• [EXTRACTED ENTRIES]:
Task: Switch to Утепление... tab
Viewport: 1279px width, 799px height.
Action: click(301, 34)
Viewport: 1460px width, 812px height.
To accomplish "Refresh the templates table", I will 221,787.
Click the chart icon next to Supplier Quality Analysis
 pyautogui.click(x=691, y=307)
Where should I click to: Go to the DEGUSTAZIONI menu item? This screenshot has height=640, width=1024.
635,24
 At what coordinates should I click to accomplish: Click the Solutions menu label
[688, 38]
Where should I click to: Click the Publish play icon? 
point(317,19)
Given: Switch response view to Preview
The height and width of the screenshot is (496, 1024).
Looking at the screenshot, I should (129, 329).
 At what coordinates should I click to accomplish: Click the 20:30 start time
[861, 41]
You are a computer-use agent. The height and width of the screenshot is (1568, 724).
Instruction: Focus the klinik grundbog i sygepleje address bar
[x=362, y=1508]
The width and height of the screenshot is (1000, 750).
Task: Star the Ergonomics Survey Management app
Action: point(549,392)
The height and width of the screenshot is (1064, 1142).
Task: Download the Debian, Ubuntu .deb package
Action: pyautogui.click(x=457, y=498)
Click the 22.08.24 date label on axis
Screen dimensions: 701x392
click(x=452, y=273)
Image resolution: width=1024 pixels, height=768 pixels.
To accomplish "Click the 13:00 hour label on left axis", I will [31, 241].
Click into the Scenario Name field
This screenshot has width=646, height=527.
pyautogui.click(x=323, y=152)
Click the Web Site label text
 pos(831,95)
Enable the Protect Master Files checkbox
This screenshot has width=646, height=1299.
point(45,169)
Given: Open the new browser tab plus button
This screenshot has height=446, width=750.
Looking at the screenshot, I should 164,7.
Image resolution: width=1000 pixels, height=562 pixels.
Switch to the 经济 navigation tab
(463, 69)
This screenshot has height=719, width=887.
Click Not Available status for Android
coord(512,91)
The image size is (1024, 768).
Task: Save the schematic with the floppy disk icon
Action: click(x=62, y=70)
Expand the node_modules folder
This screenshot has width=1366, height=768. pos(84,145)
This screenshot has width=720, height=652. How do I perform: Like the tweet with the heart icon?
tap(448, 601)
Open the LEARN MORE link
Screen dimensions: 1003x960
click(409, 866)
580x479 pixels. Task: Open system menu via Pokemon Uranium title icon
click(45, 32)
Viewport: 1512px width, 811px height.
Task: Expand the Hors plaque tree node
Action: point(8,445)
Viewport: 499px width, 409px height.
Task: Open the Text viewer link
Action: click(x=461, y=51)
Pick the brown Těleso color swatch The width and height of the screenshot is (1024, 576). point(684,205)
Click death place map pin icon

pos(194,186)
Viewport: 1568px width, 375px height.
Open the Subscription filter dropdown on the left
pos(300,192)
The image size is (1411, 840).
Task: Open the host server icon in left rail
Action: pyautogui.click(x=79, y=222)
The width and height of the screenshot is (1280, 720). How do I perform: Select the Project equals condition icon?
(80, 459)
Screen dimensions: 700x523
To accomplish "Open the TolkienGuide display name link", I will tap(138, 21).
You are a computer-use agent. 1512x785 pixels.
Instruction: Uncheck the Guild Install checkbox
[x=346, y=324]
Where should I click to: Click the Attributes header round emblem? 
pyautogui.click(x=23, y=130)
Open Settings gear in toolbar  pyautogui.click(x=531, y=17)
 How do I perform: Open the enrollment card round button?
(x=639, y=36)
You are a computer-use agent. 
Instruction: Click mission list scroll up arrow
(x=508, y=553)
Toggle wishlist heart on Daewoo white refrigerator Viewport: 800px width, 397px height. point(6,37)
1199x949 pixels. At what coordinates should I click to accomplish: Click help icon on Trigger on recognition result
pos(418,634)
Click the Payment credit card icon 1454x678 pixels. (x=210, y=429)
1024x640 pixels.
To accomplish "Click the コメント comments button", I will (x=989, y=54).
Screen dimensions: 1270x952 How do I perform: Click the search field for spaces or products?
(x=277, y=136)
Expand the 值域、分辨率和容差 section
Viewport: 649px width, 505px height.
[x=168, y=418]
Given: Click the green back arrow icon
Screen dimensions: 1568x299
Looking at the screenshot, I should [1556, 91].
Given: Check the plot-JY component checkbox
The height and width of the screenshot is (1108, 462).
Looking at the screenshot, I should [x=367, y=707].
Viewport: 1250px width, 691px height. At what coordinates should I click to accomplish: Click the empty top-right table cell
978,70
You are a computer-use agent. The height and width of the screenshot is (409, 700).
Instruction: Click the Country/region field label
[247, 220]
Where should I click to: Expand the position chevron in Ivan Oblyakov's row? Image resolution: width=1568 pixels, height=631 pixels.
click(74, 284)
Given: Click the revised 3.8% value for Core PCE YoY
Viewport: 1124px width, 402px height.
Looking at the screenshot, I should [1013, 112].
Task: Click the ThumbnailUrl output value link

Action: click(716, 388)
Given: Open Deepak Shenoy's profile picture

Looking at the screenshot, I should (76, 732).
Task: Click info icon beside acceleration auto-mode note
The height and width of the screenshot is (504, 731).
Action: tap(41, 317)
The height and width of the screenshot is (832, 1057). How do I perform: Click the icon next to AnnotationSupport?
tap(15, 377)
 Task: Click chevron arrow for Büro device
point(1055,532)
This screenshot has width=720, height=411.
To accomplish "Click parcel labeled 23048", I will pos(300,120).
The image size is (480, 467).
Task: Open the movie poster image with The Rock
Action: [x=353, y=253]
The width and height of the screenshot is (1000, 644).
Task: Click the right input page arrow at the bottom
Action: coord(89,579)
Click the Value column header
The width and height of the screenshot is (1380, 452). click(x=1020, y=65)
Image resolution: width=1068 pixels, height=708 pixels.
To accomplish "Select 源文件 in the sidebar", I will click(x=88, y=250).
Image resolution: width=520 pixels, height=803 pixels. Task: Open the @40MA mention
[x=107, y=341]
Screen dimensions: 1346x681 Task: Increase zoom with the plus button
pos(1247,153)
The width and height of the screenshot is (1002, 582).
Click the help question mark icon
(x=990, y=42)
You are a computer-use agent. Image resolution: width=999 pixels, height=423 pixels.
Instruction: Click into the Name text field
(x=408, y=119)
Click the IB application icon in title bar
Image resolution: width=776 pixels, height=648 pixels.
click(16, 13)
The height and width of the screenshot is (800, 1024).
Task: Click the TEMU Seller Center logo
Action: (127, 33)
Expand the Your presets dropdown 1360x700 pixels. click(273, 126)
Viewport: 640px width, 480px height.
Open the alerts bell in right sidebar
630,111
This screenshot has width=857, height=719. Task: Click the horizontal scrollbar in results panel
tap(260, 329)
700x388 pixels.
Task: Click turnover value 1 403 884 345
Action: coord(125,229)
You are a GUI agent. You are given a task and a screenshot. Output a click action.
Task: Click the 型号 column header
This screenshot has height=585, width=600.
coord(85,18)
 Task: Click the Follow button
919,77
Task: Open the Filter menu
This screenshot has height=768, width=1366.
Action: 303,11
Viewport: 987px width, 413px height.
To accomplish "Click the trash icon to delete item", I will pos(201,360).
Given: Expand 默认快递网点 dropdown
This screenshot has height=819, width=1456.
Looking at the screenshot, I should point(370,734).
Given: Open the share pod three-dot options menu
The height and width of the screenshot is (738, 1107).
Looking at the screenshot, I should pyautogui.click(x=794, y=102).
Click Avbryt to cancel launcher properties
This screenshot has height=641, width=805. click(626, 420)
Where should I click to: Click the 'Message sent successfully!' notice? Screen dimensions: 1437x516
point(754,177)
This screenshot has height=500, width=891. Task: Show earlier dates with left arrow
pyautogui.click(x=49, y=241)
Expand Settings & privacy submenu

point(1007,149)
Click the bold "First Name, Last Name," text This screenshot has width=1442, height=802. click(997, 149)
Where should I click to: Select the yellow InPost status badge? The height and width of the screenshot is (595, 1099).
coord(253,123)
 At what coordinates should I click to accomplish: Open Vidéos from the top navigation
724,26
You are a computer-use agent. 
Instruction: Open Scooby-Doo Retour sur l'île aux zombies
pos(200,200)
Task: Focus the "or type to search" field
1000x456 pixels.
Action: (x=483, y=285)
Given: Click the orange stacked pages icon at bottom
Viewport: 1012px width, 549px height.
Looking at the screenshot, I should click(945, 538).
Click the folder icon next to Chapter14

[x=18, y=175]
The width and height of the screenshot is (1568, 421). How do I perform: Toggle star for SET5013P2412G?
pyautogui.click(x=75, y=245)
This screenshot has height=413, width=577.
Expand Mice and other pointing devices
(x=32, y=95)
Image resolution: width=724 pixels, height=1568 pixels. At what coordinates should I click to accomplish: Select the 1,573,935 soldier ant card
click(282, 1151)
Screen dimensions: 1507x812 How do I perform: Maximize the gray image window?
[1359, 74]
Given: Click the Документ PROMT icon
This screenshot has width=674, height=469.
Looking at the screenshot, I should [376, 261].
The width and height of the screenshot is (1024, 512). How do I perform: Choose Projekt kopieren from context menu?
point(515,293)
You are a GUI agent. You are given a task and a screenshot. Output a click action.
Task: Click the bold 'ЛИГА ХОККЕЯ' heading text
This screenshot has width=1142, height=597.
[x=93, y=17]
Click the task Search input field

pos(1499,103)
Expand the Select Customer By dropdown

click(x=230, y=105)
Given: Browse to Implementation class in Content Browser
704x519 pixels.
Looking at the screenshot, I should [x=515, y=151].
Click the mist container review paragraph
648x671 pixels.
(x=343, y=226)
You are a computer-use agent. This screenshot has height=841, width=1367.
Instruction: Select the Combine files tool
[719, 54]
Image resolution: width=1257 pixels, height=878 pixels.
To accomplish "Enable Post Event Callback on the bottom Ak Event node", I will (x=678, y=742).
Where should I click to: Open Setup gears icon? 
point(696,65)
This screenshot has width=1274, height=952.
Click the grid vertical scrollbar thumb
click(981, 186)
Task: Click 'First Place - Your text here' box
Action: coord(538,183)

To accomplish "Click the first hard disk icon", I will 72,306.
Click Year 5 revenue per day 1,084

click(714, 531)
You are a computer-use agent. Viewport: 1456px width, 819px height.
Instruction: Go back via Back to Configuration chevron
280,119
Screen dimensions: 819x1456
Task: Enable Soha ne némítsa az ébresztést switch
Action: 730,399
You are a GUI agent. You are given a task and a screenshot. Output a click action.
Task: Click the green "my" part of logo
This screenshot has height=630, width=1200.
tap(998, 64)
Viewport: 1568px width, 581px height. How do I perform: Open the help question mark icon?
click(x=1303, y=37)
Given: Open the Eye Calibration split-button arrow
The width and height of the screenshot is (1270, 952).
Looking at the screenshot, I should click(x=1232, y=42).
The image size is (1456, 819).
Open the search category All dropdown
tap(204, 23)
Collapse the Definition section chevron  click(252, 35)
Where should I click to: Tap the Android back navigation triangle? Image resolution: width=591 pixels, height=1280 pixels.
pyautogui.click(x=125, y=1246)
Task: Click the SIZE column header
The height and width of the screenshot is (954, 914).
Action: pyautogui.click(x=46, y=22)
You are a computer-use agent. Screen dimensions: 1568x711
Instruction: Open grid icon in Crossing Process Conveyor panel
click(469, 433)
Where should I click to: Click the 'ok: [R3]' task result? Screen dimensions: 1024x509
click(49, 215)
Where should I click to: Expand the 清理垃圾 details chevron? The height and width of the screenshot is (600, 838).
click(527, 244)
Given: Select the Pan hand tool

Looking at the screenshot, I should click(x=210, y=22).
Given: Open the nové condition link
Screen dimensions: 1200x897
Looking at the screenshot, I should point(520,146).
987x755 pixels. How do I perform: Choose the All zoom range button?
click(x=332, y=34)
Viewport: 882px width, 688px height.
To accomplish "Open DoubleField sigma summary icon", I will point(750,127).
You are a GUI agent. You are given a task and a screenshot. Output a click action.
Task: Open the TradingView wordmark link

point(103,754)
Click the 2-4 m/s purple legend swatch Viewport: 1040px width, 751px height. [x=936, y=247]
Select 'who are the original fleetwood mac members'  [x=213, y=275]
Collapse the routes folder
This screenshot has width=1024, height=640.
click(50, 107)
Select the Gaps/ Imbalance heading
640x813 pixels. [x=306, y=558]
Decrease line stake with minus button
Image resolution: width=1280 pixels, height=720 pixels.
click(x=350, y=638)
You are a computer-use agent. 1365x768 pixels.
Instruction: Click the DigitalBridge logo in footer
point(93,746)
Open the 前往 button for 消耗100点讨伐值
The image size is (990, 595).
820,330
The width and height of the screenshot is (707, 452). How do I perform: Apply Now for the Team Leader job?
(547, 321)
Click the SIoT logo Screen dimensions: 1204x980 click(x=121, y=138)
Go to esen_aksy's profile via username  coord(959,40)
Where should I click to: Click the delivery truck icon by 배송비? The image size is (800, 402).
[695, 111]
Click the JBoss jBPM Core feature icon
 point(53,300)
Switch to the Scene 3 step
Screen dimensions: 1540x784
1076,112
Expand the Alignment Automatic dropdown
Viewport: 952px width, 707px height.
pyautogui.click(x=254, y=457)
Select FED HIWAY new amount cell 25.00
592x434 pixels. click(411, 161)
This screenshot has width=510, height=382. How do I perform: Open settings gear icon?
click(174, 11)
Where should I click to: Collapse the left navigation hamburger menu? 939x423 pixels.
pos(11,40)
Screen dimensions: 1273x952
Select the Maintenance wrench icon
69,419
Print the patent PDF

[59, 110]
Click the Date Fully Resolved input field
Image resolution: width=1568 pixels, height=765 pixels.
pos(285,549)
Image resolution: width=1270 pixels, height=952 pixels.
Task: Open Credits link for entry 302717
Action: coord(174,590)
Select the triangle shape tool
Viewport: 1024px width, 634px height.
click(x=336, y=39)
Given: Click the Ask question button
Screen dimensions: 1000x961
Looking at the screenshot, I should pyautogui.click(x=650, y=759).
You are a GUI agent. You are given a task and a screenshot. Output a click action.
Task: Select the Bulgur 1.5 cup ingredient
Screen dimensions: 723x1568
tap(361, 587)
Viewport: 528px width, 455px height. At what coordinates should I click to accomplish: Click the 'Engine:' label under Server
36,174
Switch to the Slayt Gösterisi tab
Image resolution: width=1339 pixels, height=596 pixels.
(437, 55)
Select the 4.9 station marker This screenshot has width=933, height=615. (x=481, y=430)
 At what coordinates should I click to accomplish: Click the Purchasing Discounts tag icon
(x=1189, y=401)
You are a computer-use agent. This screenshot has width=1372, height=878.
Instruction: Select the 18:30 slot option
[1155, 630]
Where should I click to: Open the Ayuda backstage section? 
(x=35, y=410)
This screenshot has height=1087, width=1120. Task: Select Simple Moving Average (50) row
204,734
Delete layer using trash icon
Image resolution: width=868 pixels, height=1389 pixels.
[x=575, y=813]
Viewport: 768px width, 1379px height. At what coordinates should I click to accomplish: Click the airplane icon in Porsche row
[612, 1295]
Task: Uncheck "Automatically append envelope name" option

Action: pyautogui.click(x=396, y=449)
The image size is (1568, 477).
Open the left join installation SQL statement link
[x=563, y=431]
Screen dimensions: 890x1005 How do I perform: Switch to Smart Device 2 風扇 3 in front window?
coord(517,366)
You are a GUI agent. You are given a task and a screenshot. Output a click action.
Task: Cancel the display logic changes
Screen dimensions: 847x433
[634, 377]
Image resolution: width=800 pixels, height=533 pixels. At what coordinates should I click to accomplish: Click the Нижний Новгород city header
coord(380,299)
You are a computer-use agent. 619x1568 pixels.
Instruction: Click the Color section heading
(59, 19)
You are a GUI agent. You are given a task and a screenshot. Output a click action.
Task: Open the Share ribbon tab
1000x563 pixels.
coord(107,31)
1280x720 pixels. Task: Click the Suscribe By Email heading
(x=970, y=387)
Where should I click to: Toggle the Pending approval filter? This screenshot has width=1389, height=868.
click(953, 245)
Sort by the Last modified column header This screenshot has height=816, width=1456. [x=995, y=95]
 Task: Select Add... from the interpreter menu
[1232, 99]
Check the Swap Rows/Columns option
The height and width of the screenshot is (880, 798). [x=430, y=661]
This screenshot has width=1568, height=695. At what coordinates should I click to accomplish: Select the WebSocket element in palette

• [WHAT TO DO]: Count every line in the preceding entries where the string "Last" appears, then state only the total.

• [REPLY]: 2